I had a great arm workout today and I feel great!!! I have been cutting back my cardio some and trying to work on lifting harder every time I go into the gym and really putting forth more effort. I’m also eating more this week since my weight kept dropping, and I don’t want to drop below 200 pounds!! I weighed 255 in January, and my goal was to get down to 215-220, but once I hit 220 the weight just kept coming off inexplicably. I am now down to around 204, which is the lightest I have been in more than 3 years and I am not thrilled with it! I would love to drop a few pounds from my abs and carve out a nice six pack, but add some serious weight to my back, arms, and legs. My allergies have been HORRIBLE the past few days, and they seem to get worse at night, which has been keeping me out of the gym at night, but tonight I may try to go and do my back or shoulders, depending on how I’m feeling.

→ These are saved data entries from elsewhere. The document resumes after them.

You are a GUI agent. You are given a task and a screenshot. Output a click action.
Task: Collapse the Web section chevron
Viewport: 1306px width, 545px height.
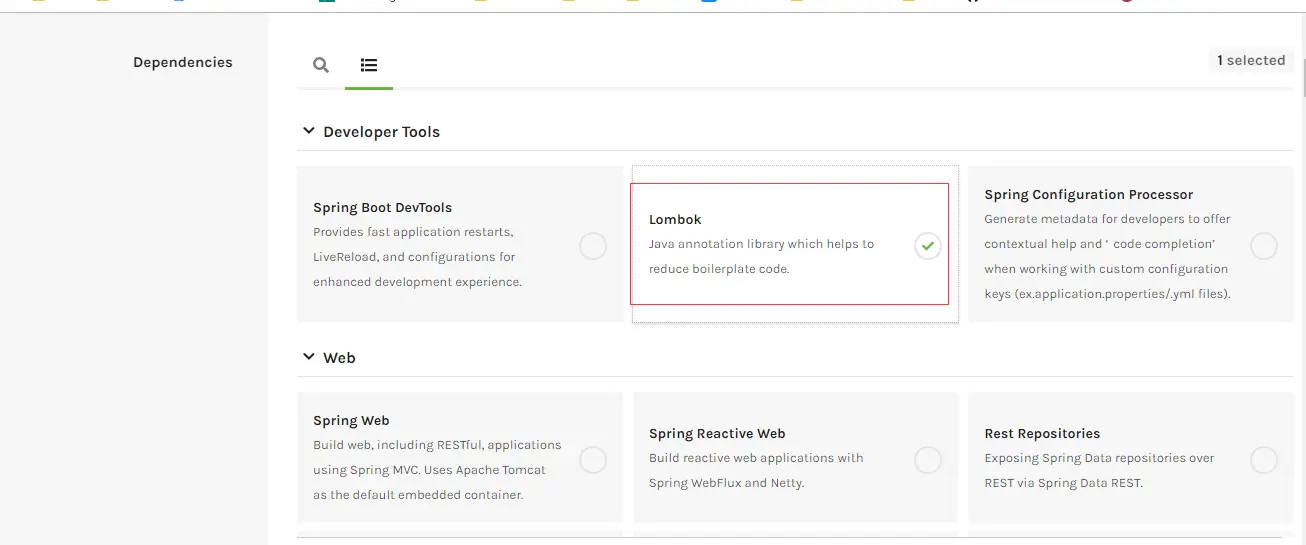click(x=308, y=357)
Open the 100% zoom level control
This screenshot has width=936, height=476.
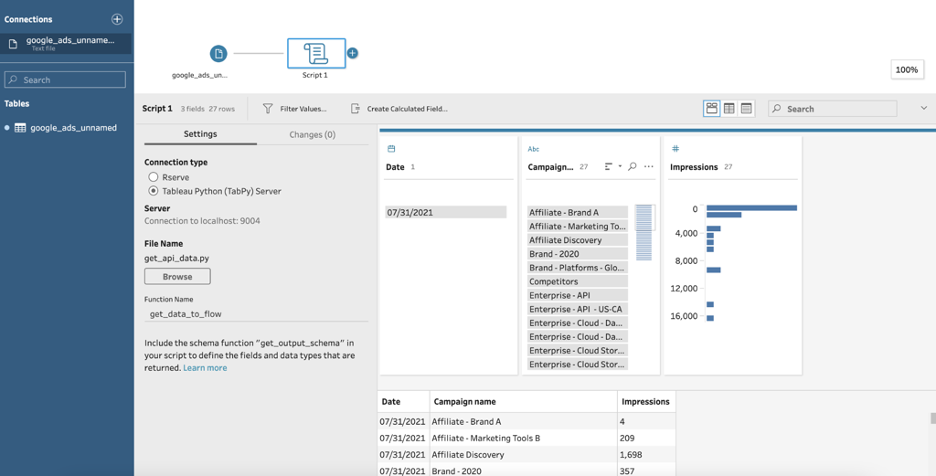(x=906, y=70)
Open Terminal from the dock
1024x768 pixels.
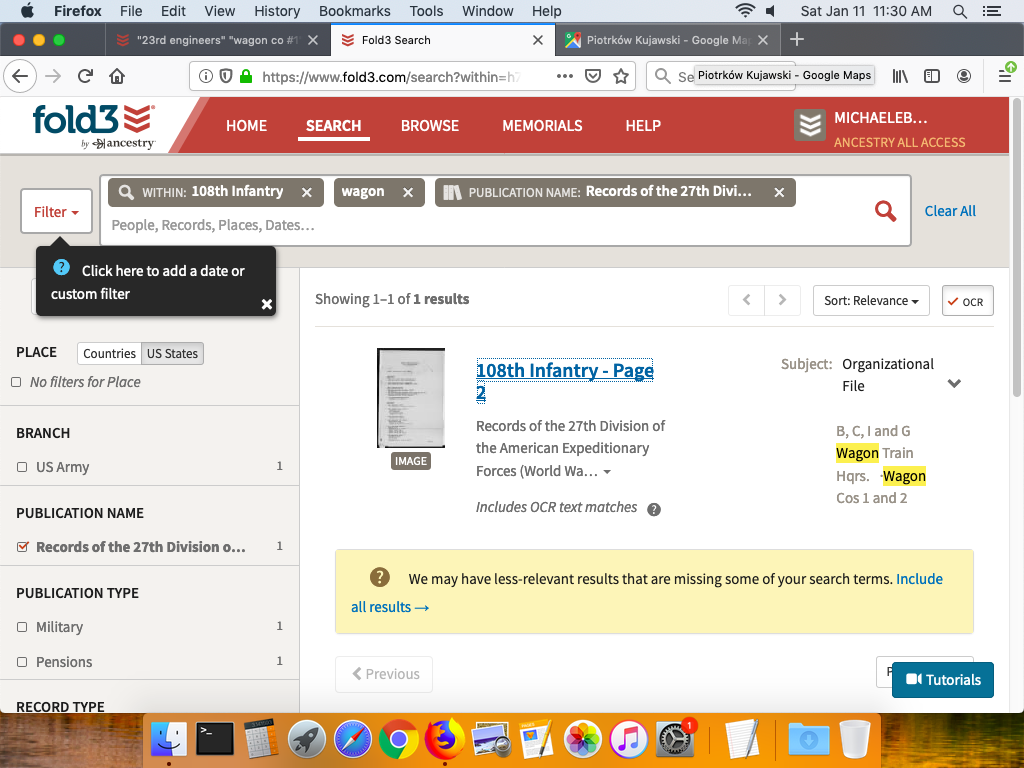pyautogui.click(x=215, y=739)
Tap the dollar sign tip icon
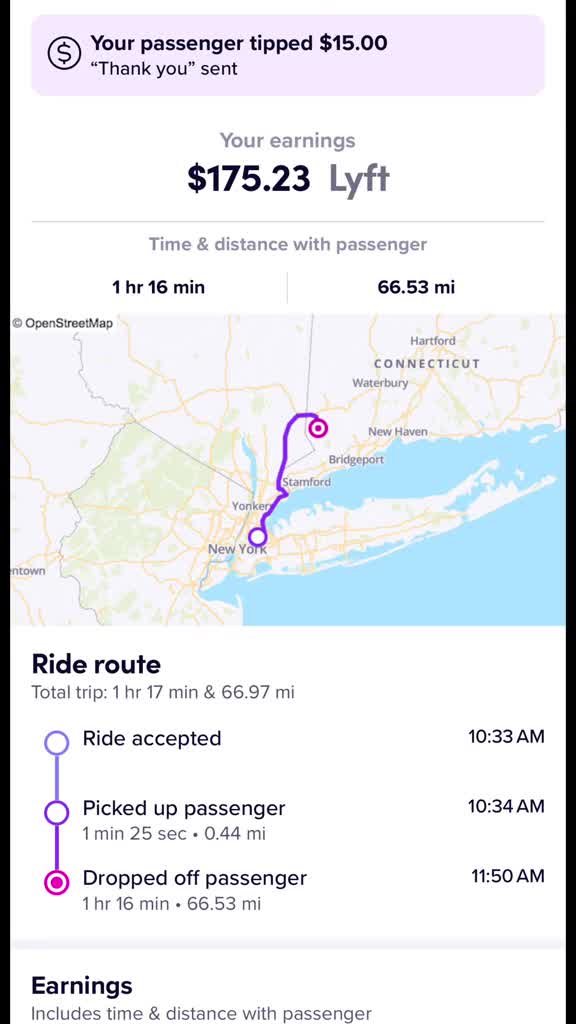This screenshot has width=576, height=1024. (x=64, y=54)
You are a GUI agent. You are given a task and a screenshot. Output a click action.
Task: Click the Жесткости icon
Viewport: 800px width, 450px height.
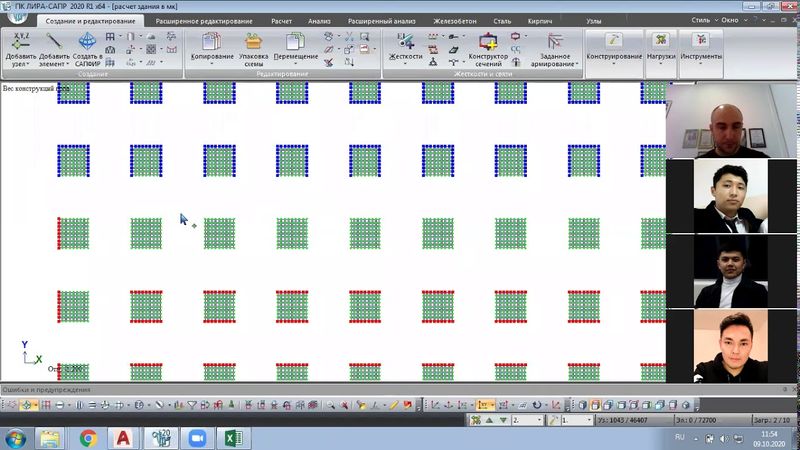pos(405,42)
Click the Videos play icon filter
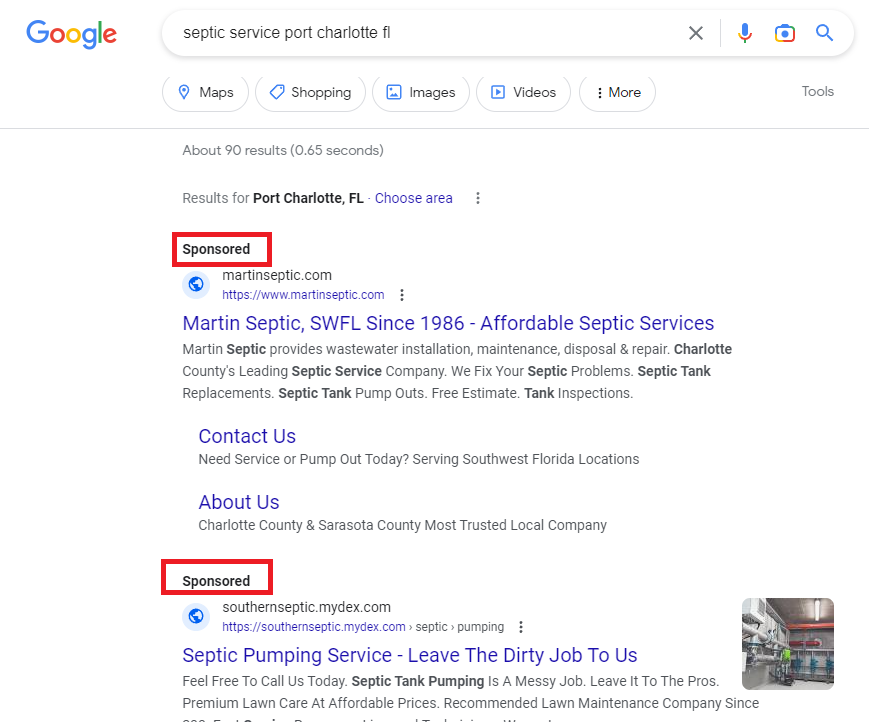869x722 pixels. [497, 92]
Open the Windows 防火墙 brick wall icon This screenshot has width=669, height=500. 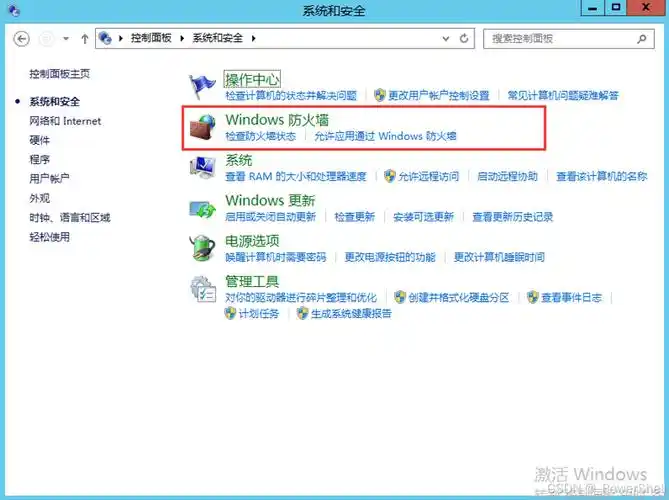[x=203, y=126]
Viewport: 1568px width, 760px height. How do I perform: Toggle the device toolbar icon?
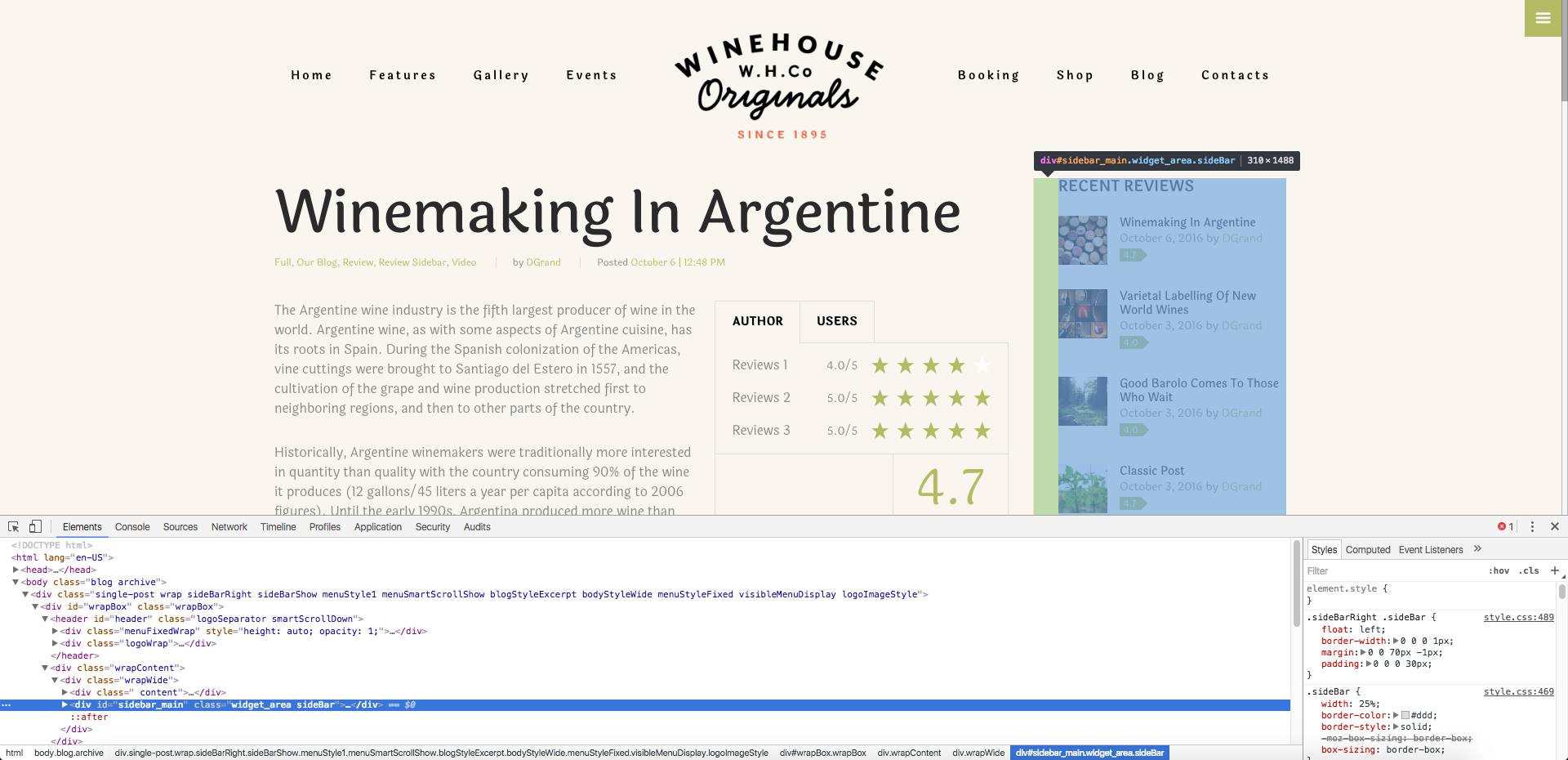(35, 527)
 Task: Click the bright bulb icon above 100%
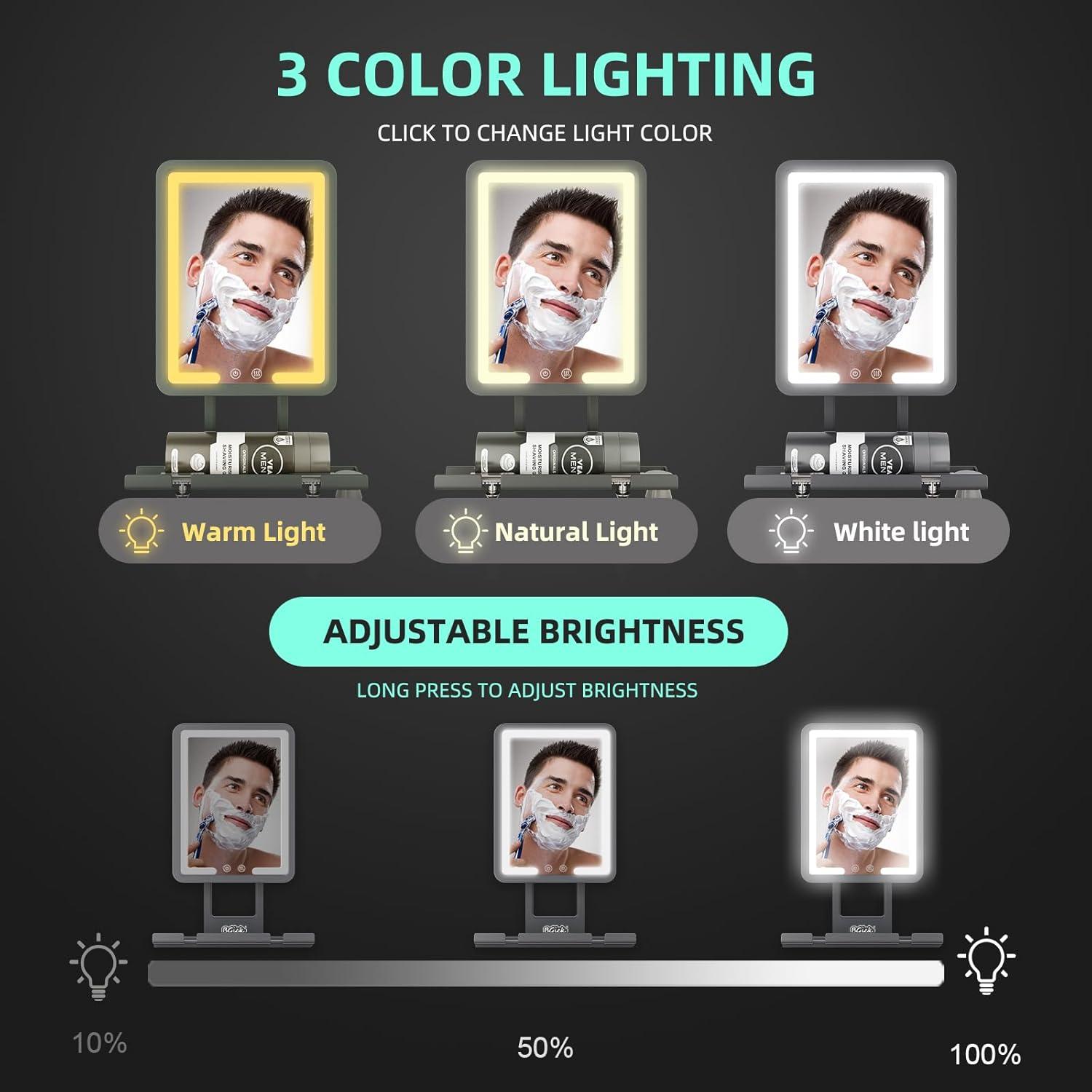pos(986,961)
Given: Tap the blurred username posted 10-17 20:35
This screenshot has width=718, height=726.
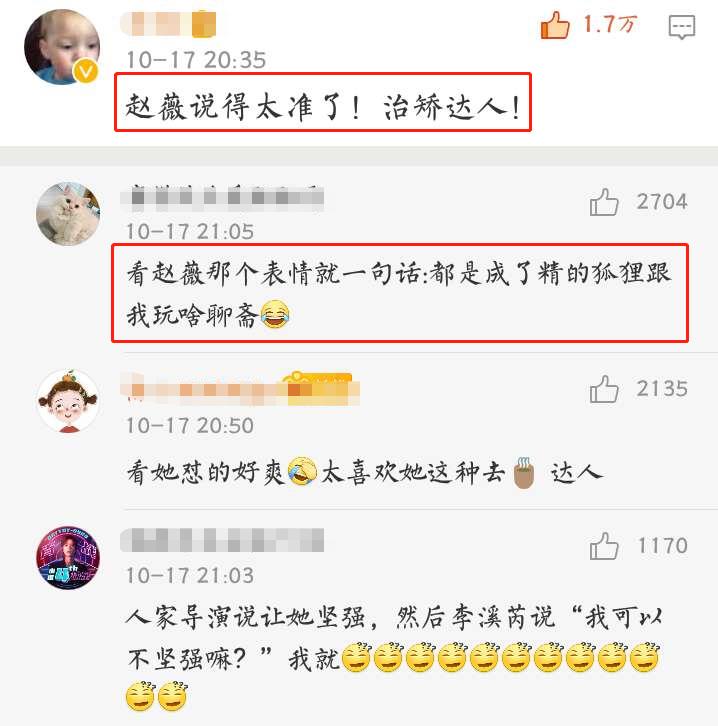Looking at the screenshot, I should (168, 24).
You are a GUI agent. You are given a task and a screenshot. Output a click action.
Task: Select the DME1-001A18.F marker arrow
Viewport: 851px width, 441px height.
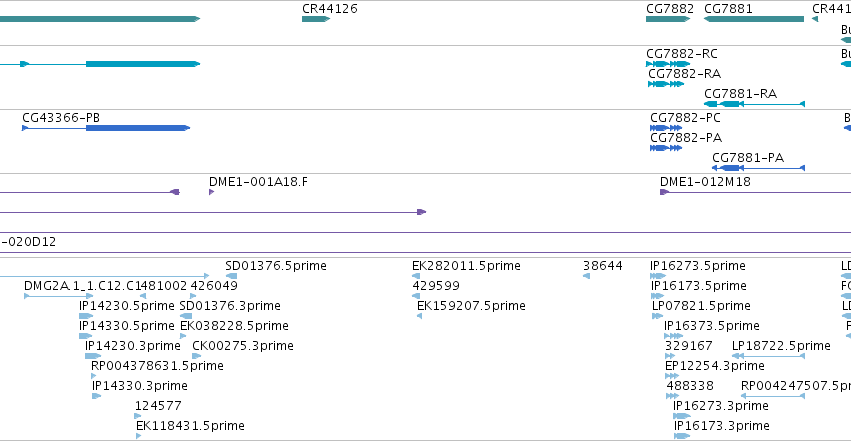coord(211,192)
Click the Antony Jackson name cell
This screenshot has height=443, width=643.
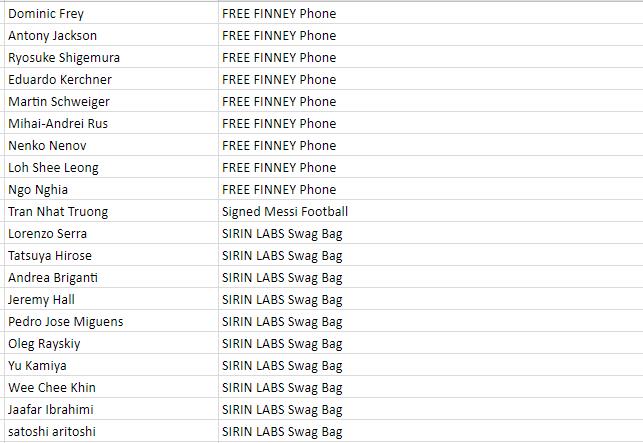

On the personal front, things have been a little difficult. I need to start working, and I have applied and interviewed at a thousand places here in Reno, but the economy here is terrible, so the places that would hire me won’t pay me enough to live!!! And the places that I would love to work seem to pass me over, or are taking way too loooooong to go through the hiring process!!! I have been praying about it, and I know that I am greatly to blame for getting myself into this position, but it makes me feel like maybe Reno just isn’t the place for me. I moved here to be closer to Mayah, but now that school has started, I never get to see her anyway! It’s pretty ridiculous actually, and it’s very frustrating. I could move to Sacramento and find a job and still drive over and see her on the weekends, and be spending the same amount of time with her. I’m not sure if Sacramento is the place for me either, but if I did move over there, at least I have a good friend over there and wouldn’t be alone. Who knows. My mom thinks I should move down to San Diego, which would be very easy to do. I love San Diego, my whole family is there, I could stay at Brandon’s new house for a few months until I find a place to live, and Brandon could get me a really great job working with the government. I have friends down there, I’d be close to Orange County…..I dunno, there’s a lot to like about the idea of moving down there, but then I would be sooooo far away from Mayah again, which makes me sad and I don’t want her to feel like I abandoned her. She’s only 8, and I don’t think she will understand. I guess I have a lot to think about, but whether I stay here and find a job, or move somewhere and start over….AGAIN, I need to take things a lot more seriously or I’m gonna end up struggling forever! Now is the time to really take control of my life, I just need to step up and do it, so God willing, I will find where I belong so that I can build a strong foundation for the rest of my life and take care of Mayah. Plus, I want to find someone to spend my life with and fall in love again!! And I want more kids! I can’t do those things if my life is always in a state of fluctuation and change.